[start of Exercise input]
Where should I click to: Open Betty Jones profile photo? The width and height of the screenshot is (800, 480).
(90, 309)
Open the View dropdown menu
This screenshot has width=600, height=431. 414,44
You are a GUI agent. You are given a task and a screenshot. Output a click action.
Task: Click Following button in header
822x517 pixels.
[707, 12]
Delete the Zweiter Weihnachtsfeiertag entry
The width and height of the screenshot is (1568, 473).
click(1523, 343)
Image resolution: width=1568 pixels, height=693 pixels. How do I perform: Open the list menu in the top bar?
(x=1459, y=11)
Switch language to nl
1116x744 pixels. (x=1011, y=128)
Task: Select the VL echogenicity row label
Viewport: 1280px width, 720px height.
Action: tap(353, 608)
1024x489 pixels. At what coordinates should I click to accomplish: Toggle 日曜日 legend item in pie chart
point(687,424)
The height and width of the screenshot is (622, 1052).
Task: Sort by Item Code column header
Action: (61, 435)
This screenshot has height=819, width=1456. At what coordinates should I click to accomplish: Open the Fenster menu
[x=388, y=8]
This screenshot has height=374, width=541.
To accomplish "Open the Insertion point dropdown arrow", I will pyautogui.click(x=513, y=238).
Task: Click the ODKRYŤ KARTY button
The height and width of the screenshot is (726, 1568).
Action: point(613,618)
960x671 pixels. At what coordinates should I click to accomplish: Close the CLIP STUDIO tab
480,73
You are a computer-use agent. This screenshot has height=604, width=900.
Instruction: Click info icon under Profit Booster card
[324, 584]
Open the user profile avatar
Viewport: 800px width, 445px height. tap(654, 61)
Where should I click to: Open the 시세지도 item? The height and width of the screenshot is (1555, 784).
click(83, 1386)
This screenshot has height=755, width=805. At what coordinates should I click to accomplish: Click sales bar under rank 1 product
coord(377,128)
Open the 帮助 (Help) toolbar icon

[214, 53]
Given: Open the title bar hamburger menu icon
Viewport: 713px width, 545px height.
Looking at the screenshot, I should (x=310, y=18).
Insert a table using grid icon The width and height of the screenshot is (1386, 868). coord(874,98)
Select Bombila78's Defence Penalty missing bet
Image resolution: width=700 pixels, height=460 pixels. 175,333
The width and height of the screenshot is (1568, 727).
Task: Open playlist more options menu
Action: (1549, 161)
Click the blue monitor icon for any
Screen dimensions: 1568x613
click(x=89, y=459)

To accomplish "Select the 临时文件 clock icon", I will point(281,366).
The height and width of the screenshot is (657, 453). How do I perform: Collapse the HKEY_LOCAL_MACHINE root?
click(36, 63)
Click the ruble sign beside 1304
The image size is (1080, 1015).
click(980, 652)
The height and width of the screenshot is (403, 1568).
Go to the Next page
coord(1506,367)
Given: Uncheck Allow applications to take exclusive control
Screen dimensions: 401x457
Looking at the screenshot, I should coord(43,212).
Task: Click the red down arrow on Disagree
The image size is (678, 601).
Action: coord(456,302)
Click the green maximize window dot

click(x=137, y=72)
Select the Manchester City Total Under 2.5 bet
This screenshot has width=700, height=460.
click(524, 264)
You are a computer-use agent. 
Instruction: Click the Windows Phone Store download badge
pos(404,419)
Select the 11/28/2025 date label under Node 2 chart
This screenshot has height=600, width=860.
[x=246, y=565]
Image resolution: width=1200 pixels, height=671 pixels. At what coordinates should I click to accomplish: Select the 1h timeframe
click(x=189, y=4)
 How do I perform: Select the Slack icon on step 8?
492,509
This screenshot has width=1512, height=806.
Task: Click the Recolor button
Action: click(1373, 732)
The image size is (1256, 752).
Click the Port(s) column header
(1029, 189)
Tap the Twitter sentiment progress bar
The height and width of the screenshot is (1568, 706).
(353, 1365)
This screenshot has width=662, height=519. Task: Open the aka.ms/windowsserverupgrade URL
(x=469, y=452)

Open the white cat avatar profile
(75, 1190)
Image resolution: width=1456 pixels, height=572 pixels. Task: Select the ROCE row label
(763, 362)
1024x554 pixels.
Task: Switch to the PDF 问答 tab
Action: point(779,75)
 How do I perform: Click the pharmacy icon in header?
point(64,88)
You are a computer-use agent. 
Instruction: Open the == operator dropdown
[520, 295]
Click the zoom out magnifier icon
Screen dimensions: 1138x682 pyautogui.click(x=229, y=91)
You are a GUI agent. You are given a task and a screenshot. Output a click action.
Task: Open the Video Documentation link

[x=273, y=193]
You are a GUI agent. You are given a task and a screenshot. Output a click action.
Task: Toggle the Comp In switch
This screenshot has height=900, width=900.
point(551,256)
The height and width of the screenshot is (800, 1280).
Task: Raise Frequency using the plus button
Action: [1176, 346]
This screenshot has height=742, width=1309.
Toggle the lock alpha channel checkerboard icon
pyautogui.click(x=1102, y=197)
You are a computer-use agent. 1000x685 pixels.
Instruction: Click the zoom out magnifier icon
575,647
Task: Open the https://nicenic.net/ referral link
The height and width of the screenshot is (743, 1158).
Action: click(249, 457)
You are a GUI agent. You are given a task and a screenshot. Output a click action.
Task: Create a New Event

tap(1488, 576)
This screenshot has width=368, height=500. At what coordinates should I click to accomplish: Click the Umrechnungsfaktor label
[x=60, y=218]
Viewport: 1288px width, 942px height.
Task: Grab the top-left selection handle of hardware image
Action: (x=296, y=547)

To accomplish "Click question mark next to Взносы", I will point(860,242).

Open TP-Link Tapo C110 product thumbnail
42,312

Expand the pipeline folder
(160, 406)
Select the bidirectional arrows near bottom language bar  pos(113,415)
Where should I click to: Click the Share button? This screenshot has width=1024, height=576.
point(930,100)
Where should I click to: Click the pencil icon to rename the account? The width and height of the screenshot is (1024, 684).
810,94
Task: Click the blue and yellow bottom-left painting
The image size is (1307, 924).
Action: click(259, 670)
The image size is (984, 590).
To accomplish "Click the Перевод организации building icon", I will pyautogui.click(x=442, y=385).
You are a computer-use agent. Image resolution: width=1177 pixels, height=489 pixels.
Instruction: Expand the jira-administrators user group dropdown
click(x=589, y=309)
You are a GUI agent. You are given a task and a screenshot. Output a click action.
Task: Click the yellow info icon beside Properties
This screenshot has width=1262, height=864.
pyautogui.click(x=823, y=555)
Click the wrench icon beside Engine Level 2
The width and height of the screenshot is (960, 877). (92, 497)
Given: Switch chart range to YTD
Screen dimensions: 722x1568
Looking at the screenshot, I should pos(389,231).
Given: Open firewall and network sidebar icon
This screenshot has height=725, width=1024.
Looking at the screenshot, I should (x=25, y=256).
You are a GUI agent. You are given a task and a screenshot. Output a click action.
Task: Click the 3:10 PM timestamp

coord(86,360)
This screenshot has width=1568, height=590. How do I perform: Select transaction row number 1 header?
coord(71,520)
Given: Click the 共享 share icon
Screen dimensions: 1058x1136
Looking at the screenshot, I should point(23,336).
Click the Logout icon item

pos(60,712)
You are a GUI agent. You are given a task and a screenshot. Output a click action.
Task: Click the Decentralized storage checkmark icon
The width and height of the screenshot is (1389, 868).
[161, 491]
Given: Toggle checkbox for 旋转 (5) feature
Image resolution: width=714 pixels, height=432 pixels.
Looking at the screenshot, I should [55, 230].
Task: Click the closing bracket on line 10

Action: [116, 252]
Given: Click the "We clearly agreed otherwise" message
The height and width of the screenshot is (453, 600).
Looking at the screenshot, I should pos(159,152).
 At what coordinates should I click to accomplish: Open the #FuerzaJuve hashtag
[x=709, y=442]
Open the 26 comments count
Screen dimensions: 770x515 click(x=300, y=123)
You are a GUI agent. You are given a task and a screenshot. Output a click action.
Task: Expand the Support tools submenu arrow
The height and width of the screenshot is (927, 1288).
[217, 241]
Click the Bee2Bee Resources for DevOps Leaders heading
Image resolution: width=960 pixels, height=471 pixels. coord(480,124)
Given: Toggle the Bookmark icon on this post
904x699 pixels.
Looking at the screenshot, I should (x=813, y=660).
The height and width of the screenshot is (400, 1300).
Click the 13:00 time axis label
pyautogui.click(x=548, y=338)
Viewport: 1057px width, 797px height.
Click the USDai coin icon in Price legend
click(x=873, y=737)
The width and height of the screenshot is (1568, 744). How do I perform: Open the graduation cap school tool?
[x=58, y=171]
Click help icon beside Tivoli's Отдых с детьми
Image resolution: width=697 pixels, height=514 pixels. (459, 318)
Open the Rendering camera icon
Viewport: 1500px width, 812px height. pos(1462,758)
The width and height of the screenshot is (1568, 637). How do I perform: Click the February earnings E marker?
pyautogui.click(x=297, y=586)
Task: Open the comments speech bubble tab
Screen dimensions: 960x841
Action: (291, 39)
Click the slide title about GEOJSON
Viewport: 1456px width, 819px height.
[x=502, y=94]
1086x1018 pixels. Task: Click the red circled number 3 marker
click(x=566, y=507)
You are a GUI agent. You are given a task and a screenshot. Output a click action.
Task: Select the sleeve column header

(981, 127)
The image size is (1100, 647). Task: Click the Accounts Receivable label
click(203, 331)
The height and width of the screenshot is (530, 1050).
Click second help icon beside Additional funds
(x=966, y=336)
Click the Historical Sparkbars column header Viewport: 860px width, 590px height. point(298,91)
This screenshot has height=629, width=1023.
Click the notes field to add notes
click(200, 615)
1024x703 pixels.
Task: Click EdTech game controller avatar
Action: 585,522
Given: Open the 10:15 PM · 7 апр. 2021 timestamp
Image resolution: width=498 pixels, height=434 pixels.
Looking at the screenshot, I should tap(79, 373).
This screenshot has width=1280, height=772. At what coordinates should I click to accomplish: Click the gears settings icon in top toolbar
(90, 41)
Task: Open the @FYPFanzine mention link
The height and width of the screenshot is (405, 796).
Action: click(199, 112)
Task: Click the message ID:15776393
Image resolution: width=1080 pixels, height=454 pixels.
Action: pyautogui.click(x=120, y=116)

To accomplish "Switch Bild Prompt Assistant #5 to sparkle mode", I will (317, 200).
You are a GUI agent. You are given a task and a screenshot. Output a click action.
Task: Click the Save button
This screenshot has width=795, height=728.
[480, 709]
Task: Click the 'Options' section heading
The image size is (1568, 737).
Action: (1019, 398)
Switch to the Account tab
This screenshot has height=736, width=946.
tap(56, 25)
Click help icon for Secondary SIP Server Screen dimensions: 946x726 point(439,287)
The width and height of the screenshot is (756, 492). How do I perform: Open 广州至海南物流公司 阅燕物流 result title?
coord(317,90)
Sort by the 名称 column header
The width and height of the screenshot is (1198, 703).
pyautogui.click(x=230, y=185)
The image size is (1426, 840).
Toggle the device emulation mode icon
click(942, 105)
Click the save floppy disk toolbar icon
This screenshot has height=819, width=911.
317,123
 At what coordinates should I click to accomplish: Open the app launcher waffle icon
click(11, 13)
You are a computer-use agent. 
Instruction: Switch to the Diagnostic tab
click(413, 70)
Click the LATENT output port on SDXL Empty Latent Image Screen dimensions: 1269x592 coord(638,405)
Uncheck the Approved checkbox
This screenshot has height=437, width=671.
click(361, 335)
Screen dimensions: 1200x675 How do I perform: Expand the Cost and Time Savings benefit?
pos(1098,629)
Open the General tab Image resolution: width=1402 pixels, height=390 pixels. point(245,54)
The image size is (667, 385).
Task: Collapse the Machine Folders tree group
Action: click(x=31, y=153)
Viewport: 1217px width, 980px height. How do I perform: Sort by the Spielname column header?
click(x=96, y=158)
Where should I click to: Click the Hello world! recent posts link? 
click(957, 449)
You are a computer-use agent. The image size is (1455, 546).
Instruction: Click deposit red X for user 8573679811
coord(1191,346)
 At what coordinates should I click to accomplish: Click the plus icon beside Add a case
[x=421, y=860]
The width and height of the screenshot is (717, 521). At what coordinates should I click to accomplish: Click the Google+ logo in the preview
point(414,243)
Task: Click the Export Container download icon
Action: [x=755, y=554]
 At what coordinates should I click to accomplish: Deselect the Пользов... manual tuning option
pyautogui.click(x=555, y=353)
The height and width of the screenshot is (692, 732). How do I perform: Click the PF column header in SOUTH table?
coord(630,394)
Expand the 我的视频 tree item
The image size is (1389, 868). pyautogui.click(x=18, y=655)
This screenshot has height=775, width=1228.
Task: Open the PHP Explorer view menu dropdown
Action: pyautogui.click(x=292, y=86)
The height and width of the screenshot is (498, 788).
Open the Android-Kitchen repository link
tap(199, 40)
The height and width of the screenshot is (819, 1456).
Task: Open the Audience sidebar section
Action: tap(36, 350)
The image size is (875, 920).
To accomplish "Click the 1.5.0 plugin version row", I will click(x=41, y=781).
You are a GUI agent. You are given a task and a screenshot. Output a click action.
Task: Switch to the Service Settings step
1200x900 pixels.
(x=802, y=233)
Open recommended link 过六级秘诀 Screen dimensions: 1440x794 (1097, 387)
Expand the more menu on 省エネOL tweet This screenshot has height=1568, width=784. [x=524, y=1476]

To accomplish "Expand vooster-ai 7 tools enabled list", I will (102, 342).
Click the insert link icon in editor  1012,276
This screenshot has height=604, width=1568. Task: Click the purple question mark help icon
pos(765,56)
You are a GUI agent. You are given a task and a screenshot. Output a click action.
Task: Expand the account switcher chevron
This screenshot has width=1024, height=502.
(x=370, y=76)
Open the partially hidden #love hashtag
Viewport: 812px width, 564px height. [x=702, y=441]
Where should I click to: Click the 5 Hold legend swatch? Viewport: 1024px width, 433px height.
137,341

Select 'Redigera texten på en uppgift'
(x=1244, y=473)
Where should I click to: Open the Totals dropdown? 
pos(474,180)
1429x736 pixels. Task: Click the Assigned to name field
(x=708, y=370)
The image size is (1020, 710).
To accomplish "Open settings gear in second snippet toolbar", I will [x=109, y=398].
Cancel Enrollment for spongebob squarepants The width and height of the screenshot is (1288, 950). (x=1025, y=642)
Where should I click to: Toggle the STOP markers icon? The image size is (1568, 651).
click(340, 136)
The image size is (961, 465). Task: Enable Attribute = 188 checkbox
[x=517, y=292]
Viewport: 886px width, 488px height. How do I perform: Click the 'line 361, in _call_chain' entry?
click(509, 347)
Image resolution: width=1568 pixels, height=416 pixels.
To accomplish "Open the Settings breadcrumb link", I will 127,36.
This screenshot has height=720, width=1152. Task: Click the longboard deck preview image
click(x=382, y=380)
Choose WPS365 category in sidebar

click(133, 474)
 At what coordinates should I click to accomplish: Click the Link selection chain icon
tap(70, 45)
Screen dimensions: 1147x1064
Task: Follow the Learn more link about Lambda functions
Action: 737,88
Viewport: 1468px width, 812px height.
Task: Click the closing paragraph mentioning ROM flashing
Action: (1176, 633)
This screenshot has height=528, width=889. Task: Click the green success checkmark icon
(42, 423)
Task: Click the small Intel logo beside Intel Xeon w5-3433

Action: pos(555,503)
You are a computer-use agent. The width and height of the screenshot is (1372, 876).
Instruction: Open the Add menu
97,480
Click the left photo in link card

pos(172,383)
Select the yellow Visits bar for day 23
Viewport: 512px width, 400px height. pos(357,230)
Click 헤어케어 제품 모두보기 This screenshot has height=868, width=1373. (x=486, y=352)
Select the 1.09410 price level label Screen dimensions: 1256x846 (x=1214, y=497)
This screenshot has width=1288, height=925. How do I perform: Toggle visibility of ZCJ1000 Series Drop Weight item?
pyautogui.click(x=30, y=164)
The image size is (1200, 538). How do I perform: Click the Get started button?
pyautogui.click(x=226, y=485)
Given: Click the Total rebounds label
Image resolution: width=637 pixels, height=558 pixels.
[end of Exercise input]
> Exercise
Reproduce the material verbatim, from its first line through the line that contains "This screenshot has width=600, height=431.", including both of those lines.

> Final result
Where should I click to: Open Betty Jones profile photo? The width and height of the screenshot is (800, 480).
(90, 309)
Open the View dropdown menu
This screenshot has width=600, height=431. 414,44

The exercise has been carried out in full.